С. А. Майзель Евреи в годы террора (1935-1941)



бет2/9
Дата17.06.2016
өлшемі1 Mb.
#143595
1   2   3   4   5   6   7   8   9

Поэтому, когда Сталин называл им имена “врагов народа“, пусть даже среди этих врагов были те, кого еще вчера они считали своими единомышленниками и друзьями, то для того, чтобы понять их реакцию на это, надо почувствовать себя в их шкуре с их по­ниманием черно-белого мира и того, что “кто не с нами, тот против нас“. Надо встать на их место и опе­ративно прини­мать решение: ты сомневаешься в этих обвинениях, или веришь им. И это притом, что Сталину то они верили. И решение надо было принимать быстро.

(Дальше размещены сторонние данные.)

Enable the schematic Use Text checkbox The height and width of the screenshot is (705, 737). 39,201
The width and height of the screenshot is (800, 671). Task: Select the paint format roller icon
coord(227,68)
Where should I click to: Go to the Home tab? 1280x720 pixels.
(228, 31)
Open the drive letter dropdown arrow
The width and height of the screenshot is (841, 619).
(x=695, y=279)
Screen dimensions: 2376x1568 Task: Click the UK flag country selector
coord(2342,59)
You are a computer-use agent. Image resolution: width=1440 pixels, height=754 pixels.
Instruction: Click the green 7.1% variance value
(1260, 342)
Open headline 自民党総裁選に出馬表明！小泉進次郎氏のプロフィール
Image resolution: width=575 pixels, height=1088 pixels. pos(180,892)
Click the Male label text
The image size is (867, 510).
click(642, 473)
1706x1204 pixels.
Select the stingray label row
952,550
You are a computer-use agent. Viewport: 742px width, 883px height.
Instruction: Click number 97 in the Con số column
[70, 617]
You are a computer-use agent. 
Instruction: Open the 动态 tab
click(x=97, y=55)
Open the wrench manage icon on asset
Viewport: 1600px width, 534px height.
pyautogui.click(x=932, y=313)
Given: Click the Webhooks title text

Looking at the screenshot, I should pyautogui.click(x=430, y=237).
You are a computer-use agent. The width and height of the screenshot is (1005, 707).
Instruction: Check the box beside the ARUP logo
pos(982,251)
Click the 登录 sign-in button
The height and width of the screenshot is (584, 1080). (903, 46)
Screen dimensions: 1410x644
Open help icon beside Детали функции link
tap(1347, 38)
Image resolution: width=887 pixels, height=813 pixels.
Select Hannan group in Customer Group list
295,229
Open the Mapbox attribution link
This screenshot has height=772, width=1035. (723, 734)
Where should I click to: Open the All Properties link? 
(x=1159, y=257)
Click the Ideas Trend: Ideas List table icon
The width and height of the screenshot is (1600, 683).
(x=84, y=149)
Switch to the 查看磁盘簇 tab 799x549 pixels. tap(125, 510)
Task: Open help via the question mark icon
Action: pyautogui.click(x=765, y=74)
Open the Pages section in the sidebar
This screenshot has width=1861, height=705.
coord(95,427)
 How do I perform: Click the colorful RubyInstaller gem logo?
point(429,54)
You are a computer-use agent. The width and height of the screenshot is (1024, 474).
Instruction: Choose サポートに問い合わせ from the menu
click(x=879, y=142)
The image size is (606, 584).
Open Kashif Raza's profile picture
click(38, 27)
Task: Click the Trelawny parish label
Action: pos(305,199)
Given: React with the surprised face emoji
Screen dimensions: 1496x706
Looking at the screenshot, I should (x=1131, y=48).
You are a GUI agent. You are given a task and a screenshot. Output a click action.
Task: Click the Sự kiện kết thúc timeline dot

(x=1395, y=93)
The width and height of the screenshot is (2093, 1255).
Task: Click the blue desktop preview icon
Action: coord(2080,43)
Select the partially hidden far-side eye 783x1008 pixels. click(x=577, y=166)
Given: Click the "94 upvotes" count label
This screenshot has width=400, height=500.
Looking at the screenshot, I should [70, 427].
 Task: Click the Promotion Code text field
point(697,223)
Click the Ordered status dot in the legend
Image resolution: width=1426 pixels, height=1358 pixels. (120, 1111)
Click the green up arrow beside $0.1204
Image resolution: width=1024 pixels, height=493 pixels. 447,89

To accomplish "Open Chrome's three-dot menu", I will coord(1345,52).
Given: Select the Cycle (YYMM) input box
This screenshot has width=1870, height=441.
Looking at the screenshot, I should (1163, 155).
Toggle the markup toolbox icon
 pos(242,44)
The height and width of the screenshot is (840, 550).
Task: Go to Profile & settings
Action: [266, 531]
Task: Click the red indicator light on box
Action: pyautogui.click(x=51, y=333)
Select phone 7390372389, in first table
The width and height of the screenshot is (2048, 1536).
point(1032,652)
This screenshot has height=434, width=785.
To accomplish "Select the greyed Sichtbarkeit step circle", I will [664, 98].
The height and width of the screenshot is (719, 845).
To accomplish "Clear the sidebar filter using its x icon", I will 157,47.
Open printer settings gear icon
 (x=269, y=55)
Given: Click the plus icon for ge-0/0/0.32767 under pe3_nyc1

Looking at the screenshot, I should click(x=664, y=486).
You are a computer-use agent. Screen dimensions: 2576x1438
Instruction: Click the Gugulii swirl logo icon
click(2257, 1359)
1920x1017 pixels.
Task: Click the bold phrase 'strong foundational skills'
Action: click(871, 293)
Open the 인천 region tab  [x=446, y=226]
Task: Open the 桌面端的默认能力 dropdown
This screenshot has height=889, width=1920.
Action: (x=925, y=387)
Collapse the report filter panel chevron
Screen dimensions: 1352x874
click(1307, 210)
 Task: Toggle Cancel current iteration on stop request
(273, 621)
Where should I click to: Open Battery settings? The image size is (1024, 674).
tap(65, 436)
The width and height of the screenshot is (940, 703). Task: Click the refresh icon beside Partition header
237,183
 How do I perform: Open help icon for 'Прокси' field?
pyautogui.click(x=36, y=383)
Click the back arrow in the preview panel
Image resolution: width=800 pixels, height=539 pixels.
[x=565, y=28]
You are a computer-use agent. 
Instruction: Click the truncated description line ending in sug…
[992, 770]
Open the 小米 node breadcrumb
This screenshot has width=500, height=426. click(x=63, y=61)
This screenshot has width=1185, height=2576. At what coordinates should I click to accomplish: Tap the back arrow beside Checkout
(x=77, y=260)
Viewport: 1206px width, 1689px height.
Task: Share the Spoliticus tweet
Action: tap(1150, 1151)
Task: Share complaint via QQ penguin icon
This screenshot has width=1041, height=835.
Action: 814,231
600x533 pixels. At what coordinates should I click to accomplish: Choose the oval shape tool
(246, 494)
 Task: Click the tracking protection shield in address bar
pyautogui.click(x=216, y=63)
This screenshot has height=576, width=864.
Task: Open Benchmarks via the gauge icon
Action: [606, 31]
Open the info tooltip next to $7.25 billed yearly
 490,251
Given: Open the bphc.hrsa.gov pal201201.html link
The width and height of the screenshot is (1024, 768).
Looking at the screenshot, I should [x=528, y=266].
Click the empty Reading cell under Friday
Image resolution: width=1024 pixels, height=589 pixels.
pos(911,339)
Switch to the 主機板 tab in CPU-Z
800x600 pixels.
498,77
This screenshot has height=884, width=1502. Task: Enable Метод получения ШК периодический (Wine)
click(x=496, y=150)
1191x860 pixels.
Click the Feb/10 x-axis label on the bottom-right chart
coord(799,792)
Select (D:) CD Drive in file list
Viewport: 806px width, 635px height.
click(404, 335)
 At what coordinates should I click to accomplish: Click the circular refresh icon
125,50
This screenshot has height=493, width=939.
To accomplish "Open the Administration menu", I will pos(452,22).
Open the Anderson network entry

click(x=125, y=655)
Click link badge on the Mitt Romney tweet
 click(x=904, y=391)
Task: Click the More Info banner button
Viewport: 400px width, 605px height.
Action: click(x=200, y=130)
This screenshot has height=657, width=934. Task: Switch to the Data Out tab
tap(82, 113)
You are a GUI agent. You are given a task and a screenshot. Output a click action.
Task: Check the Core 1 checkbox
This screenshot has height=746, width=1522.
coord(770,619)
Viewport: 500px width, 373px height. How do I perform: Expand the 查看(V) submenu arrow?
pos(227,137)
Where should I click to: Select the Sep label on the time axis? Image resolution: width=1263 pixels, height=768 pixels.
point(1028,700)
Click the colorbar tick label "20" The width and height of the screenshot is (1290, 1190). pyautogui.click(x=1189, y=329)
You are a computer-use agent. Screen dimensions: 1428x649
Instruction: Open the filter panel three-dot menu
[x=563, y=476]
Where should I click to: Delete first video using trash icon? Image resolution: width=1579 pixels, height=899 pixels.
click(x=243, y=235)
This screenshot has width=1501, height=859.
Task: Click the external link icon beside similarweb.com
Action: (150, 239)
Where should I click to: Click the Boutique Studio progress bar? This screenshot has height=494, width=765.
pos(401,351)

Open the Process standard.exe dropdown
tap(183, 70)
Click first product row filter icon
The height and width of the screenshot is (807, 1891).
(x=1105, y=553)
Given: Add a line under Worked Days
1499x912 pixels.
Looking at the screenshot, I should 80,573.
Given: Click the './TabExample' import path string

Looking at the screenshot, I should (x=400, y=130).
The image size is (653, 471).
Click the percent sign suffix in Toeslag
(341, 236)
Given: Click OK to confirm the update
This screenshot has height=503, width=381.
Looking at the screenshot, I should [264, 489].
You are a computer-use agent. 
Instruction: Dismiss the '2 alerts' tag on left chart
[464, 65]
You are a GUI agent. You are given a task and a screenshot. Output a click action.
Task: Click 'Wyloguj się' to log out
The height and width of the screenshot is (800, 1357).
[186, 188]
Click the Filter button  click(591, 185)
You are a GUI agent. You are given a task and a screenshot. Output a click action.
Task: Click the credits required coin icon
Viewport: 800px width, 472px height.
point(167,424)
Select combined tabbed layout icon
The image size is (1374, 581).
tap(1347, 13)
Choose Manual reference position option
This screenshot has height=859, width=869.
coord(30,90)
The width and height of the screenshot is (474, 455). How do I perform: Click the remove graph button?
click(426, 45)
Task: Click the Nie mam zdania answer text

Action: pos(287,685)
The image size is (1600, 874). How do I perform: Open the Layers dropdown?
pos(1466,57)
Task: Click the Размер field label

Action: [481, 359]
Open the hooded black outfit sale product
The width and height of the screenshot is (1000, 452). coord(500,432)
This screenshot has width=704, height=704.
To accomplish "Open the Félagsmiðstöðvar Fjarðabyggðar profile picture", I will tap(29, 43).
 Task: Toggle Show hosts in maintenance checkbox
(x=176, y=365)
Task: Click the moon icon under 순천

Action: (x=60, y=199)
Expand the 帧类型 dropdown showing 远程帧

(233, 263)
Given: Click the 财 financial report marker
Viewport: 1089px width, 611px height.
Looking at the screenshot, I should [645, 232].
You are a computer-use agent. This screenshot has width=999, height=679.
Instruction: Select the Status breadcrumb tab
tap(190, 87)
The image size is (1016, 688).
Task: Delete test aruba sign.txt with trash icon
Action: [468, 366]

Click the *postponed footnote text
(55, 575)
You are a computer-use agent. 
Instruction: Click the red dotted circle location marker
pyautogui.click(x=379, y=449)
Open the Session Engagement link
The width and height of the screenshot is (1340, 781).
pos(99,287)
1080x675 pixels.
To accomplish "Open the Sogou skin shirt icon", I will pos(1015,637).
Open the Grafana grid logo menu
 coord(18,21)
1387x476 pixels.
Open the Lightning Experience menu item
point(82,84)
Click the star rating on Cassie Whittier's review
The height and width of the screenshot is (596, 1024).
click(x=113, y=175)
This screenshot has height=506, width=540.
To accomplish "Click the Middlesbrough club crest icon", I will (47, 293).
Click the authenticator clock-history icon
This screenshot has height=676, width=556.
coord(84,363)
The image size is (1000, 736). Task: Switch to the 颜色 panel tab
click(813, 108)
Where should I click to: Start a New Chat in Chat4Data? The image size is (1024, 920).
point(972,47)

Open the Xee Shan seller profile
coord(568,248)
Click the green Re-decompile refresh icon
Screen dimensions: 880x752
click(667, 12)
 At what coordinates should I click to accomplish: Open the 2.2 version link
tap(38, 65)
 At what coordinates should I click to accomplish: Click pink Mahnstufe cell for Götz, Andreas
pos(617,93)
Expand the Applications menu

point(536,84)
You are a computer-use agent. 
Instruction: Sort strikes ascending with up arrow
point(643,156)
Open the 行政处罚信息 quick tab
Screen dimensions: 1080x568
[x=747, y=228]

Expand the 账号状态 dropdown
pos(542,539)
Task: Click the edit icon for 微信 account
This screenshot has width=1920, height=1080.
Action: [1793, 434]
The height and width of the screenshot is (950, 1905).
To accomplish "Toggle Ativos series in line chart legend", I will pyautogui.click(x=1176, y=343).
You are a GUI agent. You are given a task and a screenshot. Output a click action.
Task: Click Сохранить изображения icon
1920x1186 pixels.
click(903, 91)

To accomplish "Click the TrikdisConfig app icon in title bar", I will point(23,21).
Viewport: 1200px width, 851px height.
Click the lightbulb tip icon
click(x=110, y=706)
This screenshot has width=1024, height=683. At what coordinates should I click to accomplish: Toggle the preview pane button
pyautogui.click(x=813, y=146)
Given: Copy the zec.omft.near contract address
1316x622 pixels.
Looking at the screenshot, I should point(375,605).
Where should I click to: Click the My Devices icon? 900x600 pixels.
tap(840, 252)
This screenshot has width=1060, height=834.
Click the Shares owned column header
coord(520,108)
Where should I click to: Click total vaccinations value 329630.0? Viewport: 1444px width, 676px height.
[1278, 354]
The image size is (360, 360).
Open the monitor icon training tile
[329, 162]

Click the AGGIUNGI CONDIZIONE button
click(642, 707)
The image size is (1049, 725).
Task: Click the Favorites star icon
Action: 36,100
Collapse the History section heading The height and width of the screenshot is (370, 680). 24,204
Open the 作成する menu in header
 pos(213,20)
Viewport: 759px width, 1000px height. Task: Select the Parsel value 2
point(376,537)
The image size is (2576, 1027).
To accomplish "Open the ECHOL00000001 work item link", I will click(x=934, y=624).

И мно­гие из этих старых большевиков, возможно, верили Сталину, считая, что он просто больше знает. Особенно в начале, на первых порах, когда так называемых врагов было еще не так много. Но потом, когда количество “предателей“ росло, и туда попадали все более близкие люди, в которых они уже не могли сомневаться. Тогда, я думаю, у них уже должны были появиться сомнения в справедливости этих обвинений. Да и как этому можно было поверить, когда врагами уже ока­зались практически все их бывшие единомышленники и друзья?! Но от них по-­прежнему требова­лось каждый раз вставать на ту или иную сторону и либо признать этих людей врагами, либо выра­зить сомнение и постараться понять, в чем их вина. И что меня поражает, так это то, что все они в этой ситуации каждый раз вставали на сторону Сталина. Никто не высказывал даже сомнения в его правоте. Во всяком случае, вслух. Более того, многие из них, практически все, даже сами ак­тивно участвовали в обличении этих предателей, выступали на соб­раниях, призывали к строгой расправе над ними. “Собаке собачья смерть“. А ведь всего менее двадцати лет назад многие из них бесстрашно шли в штыковые атаки на врагов и не боялись, а почитали за честь, погибнуть за правду. А теперь они слепо и безоговорочно верили Генераль­ному Прокурору Вышинскому и спо­койно пересаживались в должностные кабинеты своих бывших друзей, с которыми когда-то шли в штыковые атаки на врага, в обвинения против кото­рых они так легко соглашались верить. И ведь делали это не из карьеристских соображений, а исключительно в интересах “дела партии“. Так что на их совести, кроме жертв времен Граждан­ской войны, репрессий двадцатых годов, Голодомора 1921-22 и 1932-33 годов были еще и жизни их друзей и коллег, в виновность которых они с такой легкостью согла­сились поверить. Или побоялись посом­неваться и помалкивали. Авось пронесет.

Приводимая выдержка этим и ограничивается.